◆ What this task involves ◆
Repeat the lines of the listing below word for word, starting at the line that contains "Switch to the departures takeoff plane icon" and ending at the line that contains "Open advanced search", including both of those lines.

◆ Task input ◆
-=-=-=-=-
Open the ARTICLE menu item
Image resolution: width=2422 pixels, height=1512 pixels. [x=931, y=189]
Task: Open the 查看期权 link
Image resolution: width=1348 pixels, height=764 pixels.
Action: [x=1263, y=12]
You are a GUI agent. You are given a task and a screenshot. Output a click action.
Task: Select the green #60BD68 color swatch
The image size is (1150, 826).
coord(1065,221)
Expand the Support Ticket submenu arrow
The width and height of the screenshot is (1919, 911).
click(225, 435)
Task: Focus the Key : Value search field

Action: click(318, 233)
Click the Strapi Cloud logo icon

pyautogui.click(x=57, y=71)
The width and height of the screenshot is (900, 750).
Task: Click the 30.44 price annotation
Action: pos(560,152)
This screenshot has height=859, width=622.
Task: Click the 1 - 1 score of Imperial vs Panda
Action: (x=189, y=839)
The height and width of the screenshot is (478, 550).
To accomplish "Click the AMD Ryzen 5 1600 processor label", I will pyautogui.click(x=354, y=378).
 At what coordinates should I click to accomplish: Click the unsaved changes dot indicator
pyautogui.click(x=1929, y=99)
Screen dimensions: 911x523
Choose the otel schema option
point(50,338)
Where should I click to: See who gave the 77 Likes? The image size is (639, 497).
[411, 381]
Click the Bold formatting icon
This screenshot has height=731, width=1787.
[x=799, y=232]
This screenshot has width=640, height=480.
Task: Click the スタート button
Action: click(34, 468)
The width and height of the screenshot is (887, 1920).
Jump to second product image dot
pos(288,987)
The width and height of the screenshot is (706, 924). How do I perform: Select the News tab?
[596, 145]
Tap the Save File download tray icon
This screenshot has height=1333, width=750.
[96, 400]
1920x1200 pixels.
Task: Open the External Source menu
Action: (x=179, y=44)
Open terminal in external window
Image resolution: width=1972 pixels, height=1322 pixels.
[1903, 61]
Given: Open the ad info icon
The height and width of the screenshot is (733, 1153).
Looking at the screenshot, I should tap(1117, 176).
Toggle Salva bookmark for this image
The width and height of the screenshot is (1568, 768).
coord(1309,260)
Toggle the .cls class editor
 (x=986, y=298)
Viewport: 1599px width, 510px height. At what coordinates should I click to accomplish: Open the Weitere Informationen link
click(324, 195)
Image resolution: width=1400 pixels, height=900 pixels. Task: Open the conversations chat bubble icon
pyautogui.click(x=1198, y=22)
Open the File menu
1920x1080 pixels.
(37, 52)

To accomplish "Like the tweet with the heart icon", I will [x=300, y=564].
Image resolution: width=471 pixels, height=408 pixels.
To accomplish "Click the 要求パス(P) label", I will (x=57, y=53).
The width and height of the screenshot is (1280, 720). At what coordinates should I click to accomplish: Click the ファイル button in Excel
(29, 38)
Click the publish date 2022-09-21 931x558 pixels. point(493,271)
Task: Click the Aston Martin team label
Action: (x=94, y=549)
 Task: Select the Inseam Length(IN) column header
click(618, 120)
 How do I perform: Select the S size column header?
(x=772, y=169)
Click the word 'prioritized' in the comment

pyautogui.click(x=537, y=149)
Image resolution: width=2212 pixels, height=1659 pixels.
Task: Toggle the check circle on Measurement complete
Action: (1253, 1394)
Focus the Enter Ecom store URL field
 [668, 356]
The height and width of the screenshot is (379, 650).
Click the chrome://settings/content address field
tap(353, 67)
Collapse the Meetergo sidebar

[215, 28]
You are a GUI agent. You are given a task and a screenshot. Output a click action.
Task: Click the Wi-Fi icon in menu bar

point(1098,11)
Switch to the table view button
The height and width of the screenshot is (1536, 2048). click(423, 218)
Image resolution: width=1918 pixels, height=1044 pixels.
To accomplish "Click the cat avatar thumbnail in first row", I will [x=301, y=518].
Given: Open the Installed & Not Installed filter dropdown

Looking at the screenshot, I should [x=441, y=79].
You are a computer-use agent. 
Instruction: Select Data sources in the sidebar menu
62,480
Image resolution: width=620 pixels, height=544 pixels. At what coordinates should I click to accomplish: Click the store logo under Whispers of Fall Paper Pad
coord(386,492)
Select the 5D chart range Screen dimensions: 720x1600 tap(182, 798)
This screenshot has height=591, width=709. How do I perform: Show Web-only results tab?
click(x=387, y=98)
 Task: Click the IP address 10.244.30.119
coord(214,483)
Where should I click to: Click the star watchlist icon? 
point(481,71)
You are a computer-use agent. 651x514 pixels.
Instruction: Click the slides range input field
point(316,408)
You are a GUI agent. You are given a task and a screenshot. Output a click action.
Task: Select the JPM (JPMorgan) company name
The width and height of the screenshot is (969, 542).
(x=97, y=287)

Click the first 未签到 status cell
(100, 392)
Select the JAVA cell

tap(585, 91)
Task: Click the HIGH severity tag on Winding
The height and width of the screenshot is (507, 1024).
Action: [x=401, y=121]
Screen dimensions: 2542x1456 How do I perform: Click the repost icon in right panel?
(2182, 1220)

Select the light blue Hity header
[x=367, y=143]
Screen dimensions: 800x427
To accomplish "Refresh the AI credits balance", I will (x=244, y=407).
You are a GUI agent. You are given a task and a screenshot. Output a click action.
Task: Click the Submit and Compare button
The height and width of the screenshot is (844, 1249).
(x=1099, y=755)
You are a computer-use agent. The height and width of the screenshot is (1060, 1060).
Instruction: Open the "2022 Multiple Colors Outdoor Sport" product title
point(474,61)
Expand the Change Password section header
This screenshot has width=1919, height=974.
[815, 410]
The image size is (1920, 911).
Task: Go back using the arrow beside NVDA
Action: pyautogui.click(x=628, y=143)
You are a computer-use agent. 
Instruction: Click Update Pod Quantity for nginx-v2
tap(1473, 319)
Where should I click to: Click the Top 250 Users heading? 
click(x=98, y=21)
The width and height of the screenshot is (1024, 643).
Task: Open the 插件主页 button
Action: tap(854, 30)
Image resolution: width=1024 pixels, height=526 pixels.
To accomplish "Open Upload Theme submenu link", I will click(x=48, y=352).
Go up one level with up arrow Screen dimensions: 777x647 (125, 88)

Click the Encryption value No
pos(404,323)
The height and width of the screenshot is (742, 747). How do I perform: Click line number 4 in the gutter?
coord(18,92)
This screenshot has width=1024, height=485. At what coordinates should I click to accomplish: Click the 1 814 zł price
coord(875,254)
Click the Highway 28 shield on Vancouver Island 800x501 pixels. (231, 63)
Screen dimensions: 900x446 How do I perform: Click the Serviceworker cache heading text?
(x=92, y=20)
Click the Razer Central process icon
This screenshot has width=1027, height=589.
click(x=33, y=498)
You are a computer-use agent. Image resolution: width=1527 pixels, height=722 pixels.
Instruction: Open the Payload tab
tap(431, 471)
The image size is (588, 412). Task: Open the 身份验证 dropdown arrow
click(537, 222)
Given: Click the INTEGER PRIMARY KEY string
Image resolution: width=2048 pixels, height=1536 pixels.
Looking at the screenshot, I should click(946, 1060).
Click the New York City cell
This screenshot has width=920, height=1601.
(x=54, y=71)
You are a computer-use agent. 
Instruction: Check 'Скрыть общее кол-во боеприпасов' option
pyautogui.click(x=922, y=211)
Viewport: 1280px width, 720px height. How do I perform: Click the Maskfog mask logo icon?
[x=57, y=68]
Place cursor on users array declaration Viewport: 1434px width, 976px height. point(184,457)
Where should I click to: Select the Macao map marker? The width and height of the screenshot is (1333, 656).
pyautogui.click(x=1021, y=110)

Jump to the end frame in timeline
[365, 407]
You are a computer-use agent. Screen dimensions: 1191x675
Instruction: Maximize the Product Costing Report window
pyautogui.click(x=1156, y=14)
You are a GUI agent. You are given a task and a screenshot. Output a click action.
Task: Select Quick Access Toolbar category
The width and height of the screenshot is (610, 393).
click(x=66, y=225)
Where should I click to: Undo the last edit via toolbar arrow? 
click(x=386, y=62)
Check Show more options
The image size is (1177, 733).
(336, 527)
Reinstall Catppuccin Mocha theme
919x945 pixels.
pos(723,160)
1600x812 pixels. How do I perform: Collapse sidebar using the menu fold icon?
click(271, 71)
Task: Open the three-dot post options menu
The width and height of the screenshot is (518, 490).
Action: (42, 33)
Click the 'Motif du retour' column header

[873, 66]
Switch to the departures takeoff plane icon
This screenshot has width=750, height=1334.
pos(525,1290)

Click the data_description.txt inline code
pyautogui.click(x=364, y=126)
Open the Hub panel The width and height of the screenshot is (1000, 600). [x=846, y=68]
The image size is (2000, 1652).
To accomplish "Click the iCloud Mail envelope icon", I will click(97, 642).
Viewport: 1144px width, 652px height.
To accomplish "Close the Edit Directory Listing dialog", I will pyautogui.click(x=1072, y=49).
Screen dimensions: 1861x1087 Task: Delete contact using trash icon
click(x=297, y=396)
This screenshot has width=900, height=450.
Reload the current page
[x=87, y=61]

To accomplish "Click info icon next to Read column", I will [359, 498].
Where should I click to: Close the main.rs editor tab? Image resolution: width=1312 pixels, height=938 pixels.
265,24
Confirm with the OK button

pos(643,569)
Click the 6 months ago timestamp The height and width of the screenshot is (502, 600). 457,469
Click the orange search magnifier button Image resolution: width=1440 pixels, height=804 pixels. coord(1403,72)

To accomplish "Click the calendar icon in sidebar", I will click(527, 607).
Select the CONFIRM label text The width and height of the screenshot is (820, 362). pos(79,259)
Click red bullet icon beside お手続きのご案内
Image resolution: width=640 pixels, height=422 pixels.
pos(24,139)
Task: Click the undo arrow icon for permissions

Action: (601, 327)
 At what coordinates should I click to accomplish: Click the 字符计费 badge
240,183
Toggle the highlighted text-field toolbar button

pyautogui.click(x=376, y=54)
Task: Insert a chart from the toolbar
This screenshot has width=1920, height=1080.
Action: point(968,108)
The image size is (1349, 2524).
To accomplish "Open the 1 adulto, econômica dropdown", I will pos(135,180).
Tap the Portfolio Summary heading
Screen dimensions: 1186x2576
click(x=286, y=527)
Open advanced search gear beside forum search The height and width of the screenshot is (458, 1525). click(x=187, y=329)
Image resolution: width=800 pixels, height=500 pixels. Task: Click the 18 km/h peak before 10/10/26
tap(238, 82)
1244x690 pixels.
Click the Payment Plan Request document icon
-=-=-=-=-
◆ Final answer ◆
Switch to the departures takeoff plane icon
This screenshot has width=750, height=1334.
pos(525,1290)

Click the data_description.txt inline code
pyautogui.click(x=364, y=126)
Open the Hub panel The width and height of the screenshot is (1000, 600). [x=846, y=68]
The image size is (2000, 1652).
To accomplish "Click the iCloud Mail envelope icon", I will click(97, 642).
Viewport: 1144px width, 652px height.
To accomplish "Close the Edit Directory Listing dialog", I will pyautogui.click(x=1072, y=49).
Screen dimensions: 1861x1087 Task: Delete contact using trash icon
click(x=297, y=396)
This screenshot has width=900, height=450.
Reload the current page
[x=87, y=61]

To accomplish "Click info icon next to Read column", I will [359, 498].
Where should I click to: Close the main.rs editor tab? Image resolution: width=1312 pixels, height=938 pixels.
265,24
Confirm with the OK button

pos(643,569)
Click the 6 months ago timestamp The height and width of the screenshot is (502, 600). 457,469
Click the orange search magnifier button Image resolution: width=1440 pixels, height=804 pixels. coord(1403,72)

To accomplish "Click the calendar icon in sidebar", I will click(527, 607).
Select the CONFIRM label text The width and height of the screenshot is (820, 362). pos(79,259)
Click red bullet icon beside お手続きのご案内
Image resolution: width=640 pixels, height=422 pixels.
pos(24,139)
Task: Click the undo arrow icon for permissions

Action: (601, 327)
 At what coordinates should I click to accomplish: Click the 字符计费 badge
240,183
Toggle the highlighted text-field toolbar button

pyautogui.click(x=376, y=54)
Task: Insert a chart from the toolbar
This screenshot has width=1920, height=1080.
Action: point(968,108)
The image size is (1349, 2524).
To accomplish "Open the 1 adulto, econômica dropdown", I will pos(135,180).
Tap the Portfolio Summary heading
Screen dimensions: 1186x2576
click(x=286, y=527)
Open advanced search gear beside forum search The height and width of the screenshot is (458, 1525). click(x=187, y=329)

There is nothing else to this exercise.